Task requirements:
In the data that follows, find the line containing "Image resolution: width=403"; then quote that line and every line after it, exactly, through the last one.

(Collected data)
--

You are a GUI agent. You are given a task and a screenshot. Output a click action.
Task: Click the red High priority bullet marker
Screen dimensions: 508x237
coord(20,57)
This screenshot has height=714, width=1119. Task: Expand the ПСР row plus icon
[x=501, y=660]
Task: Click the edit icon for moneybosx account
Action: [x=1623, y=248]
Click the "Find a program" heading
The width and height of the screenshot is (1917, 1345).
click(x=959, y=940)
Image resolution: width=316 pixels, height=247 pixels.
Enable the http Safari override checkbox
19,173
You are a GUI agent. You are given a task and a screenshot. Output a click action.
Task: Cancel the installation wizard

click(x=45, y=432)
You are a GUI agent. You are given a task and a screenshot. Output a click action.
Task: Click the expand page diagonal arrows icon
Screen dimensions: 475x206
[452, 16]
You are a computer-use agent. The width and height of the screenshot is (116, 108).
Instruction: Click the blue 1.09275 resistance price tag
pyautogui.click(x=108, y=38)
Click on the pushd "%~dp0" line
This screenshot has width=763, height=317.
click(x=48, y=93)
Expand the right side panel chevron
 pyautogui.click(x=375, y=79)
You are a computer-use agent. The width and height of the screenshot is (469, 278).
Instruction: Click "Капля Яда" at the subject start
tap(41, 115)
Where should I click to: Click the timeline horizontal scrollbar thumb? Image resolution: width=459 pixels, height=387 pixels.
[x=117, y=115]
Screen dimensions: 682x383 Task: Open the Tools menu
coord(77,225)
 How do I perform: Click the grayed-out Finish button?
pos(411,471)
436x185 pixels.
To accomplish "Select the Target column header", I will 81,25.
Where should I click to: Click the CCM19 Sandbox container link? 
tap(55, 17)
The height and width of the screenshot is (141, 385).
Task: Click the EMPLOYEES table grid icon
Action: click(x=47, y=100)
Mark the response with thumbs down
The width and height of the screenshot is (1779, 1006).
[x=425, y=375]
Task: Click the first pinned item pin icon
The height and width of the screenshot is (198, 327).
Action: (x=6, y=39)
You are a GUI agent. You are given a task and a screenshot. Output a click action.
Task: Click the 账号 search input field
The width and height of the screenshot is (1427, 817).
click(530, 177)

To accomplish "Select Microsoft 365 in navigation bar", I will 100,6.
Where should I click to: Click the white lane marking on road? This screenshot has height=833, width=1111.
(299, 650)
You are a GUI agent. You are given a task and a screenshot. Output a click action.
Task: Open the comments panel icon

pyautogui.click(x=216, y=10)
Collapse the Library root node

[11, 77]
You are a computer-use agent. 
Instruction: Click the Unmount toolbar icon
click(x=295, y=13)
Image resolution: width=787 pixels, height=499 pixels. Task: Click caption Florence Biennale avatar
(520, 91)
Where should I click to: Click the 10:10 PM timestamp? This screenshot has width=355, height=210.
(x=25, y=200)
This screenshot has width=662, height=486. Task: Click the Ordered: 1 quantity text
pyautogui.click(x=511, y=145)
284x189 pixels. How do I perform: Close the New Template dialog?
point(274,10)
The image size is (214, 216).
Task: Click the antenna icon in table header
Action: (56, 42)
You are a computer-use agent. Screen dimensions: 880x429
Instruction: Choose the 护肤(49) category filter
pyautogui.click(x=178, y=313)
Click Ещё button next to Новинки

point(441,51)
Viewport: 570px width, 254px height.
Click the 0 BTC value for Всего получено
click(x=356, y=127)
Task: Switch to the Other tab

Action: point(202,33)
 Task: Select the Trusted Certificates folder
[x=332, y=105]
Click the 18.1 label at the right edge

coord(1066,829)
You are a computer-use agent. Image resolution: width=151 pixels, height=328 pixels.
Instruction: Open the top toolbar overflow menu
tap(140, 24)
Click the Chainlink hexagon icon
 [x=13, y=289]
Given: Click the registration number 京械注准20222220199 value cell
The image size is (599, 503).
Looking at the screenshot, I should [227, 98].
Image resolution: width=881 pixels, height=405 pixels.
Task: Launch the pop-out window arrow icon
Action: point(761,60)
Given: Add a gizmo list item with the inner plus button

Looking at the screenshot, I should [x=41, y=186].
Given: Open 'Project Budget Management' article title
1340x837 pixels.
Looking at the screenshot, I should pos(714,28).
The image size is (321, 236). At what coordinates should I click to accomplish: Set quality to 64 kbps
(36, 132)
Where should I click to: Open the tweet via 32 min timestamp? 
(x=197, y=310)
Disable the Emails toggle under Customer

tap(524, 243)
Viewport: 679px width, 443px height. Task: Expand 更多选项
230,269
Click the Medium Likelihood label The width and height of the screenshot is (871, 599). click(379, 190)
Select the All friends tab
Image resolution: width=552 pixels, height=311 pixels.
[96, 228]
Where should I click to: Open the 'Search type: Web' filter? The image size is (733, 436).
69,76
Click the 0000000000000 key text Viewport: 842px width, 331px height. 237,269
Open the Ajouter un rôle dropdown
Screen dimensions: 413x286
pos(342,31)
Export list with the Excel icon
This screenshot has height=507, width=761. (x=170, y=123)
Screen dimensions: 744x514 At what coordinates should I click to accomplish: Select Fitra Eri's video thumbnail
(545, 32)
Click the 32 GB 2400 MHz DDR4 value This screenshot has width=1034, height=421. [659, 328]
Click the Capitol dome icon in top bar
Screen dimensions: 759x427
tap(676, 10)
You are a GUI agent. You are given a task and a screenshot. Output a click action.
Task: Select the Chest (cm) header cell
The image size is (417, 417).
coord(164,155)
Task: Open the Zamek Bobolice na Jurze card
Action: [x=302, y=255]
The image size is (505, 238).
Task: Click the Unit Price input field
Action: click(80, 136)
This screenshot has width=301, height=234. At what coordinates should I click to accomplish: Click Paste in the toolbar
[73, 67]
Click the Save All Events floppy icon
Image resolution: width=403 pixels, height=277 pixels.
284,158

--

Solution:
Image resolution: width=403 pixels, height=277 pixels.
284,158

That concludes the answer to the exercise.